DeKalb will lay off 127 employees, effective June 30. It will cut a total of 217 jobs. The difference includes jobs that are vacant or held by employees who last week accepted an early retirement offer. Employees affected by job cuts range from midlevel administrators to service technicians — but not teachers.

FEWER BUSES

Starting Jan. 6, busing will be cut back for students who attend schools outside their neighborhood — about 5,600 of the school district’s 99,600 students, including those in magnet schools, charter schools and academic theme schools or who transferred from lower-performing campuses. DeKalb will create hubs and over the next two months will notify parents where to drop off their children to be picked up by school buses and taken to school. Parents are responsible for picking up the children at the same hubs after school. This is a change from the system’s current policy, which buses many students almost door-to-door.

PAY AND POCKETBOOK

The board voted to erase pay raises already approved for this school year. The raises, to have gone into effect in January, are called “step increases” — salary supplements based on an employee’s years of experience.

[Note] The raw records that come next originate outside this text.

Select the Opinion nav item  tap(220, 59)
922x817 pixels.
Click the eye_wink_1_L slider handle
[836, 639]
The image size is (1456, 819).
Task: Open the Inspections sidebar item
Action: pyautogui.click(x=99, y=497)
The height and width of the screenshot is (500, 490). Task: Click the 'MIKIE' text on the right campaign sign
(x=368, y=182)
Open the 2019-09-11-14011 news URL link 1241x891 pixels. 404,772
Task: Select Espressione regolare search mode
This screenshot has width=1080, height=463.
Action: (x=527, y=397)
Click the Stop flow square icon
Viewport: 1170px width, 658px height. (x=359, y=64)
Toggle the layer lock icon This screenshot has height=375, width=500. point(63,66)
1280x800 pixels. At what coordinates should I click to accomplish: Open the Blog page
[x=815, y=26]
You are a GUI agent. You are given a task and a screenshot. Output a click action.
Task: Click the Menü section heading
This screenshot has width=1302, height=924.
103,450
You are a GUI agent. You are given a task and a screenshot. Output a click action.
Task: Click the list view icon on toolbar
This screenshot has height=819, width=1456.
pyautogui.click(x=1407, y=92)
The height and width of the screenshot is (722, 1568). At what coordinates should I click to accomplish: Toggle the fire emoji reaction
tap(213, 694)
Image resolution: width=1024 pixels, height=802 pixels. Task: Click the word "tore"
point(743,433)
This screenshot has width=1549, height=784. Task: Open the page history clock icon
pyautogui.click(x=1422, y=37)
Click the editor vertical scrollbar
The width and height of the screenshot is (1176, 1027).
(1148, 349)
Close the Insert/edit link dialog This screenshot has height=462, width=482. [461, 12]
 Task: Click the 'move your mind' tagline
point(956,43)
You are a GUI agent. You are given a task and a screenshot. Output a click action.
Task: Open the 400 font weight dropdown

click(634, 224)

Central office administrators face 2 percent pay cuts as of Dec. 31.

WHY IT’S NEEDED

The district will lose at least $10.5 million in a midyear state budget cut. There are expectations that, given the economy, the state will cut at least another 1 percent of DeKalb’s school funding for the next school year. This does not include any downturn in local tax collections. School board members told Superintendent Crawford Lewis to reduce staff during budget talks this spring. Salaries and benefits make up 91 percent of the system’s $894.1 million general operations budget. Lewis’ goal is to reduce that to 87 percent.

SAVINGS

More than $20 million. The step increase alone is worth about $7.5 million.

REACTION

Board members got an earful Monday from parents and teachers about the busing cuts and the step increases. Parents predicted chaos in January because of the midyear change. The Organization of DeKalb Educators, which represents more than half of DeKalb’s 7,500 teachers, lobbied hard for the step increases and Monday threatened legal action because the system hasn’t held hearings on the matter.

WHAT’S NEXT

Expected next year: Once-a-month employee furloughs and four-day workweeks in summer.